* [Directions]: Verbatim, and with nothing else, reproduce the data below from its first line through the line containing "Open the red MOTO SUPER 2T bottle image".

★ ★ ★ ★ ★ ★ ★

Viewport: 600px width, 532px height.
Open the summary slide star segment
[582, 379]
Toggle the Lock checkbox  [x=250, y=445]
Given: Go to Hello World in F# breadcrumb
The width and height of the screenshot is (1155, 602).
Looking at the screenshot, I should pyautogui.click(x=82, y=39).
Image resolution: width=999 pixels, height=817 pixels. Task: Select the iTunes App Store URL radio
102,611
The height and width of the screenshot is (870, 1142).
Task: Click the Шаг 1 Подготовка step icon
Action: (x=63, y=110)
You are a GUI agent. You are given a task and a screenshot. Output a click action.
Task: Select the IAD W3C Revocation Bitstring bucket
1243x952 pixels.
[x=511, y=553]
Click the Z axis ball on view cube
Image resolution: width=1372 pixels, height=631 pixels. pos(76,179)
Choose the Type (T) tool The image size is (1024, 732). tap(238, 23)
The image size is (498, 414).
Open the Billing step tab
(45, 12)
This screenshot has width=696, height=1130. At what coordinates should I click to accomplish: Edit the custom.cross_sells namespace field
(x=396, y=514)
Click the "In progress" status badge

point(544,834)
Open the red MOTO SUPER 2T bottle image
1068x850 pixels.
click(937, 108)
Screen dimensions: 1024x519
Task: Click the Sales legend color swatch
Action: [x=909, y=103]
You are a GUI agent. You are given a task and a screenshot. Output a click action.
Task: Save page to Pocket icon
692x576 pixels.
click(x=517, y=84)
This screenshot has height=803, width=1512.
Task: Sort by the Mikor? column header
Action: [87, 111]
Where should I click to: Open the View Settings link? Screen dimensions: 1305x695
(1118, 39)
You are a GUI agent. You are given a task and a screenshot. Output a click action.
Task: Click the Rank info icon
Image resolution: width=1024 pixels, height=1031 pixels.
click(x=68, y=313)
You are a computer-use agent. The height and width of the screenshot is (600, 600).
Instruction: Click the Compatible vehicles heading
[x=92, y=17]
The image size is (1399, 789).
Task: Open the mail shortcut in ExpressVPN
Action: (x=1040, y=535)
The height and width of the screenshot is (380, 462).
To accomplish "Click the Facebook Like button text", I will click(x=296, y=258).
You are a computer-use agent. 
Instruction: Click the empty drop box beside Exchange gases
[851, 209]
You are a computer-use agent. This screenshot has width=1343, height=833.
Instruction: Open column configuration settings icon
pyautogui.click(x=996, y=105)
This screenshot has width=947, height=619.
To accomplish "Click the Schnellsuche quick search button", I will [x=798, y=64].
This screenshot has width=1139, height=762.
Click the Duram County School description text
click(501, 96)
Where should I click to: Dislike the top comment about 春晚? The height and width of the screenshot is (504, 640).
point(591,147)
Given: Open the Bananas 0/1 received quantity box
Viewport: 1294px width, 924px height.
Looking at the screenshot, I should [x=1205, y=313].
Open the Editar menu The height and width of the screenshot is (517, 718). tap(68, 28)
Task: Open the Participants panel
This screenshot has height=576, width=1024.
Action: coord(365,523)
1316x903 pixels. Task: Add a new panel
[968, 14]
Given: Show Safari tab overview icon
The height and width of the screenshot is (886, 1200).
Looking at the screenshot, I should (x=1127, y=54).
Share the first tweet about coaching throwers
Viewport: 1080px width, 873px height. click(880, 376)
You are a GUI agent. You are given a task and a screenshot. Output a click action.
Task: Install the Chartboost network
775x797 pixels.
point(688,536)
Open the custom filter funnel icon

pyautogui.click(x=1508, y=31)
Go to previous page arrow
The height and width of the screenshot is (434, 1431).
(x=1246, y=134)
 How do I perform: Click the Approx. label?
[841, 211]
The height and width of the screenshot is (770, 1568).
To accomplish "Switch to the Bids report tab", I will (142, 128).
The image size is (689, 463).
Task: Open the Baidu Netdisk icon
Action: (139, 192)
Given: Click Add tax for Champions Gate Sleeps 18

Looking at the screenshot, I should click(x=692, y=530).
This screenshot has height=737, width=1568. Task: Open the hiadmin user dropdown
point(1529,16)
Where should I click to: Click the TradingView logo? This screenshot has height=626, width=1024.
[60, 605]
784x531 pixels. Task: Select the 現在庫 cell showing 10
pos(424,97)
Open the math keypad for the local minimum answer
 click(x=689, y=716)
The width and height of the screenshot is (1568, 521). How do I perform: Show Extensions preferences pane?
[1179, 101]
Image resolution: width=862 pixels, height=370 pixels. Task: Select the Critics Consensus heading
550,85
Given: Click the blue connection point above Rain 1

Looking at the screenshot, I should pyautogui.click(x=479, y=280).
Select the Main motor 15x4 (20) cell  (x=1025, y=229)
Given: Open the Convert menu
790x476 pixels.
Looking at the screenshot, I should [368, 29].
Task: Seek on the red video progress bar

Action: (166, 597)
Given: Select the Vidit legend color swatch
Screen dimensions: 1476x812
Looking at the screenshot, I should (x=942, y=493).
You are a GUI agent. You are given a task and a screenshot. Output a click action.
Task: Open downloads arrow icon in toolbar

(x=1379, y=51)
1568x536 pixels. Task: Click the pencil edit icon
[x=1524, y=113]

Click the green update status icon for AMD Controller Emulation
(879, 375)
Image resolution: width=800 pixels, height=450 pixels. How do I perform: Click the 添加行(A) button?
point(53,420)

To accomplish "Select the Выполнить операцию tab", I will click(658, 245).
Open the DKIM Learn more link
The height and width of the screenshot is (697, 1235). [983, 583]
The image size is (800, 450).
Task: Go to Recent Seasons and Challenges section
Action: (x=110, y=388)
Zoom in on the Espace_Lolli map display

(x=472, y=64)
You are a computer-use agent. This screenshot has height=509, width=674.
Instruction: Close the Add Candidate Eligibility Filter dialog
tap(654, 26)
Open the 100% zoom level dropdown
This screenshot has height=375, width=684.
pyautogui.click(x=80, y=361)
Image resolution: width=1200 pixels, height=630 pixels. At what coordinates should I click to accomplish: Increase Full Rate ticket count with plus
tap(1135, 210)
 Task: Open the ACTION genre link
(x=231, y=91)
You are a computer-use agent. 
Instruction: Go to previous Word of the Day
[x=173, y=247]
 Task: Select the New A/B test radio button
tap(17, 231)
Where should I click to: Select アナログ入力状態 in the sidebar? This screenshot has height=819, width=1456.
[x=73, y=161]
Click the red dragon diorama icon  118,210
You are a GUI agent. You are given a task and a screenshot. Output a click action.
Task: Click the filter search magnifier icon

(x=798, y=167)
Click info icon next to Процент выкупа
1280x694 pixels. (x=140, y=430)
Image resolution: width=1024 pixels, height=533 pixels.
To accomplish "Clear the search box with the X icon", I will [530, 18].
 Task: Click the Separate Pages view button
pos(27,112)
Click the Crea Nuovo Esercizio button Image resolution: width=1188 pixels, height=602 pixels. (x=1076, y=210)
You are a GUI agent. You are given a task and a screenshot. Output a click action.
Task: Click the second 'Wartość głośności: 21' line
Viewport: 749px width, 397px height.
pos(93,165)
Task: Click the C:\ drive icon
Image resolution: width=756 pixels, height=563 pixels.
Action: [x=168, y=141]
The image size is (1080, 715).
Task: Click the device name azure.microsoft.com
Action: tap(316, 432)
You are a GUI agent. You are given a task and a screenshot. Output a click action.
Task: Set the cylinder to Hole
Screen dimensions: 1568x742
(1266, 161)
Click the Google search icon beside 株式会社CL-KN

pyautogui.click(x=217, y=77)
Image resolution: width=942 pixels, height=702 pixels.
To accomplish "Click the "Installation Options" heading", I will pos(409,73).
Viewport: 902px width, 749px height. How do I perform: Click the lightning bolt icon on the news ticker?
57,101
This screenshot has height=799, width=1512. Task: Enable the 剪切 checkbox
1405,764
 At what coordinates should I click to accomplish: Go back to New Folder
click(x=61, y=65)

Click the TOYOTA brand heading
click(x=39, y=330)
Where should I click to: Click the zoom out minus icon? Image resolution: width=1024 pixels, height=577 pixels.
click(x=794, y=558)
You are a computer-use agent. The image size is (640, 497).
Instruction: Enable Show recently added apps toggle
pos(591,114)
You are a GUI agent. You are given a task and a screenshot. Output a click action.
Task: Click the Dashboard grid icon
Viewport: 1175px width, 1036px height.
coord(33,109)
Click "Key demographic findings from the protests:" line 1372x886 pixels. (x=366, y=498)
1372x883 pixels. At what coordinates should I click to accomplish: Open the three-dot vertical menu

★ ★ ★ ★ ★ ★ ★

* [Solution for this problem]:
Viewport: 600px width, 532px height.
Open the summary slide star segment
[582, 379]
Toggle the Lock checkbox  [x=250, y=445]
Given: Go to Hello World in F# breadcrumb
The width and height of the screenshot is (1155, 602).
Looking at the screenshot, I should pyautogui.click(x=82, y=39).
Image resolution: width=999 pixels, height=817 pixels. Task: Select the iTunes App Store URL radio
102,611
The height and width of the screenshot is (870, 1142).
Task: Click the Шаг 1 Подготовка step icon
Action: (x=63, y=110)
You are a GUI agent. You are given a task and a screenshot. Output a click action.
Task: Select the IAD W3C Revocation Bitstring bucket
1243x952 pixels.
[x=511, y=553]
Click the Z axis ball on view cube
Image resolution: width=1372 pixels, height=631 pixels. pos(76,179)
Choose the Type (T) tool The image size is (1024, 732). tap(238, 23)
The image size is (498, 414).
Open the Billing step tab
(45, 12)
This screenshot has width=696, height=1130. At what coordinates should I click to accomplish: Edit the custom.cross_sells namespace field
(x=396, y=514)
Click the "In progress" status badge

point(544,834)
Open the red MOTO SUPER 2T bottle image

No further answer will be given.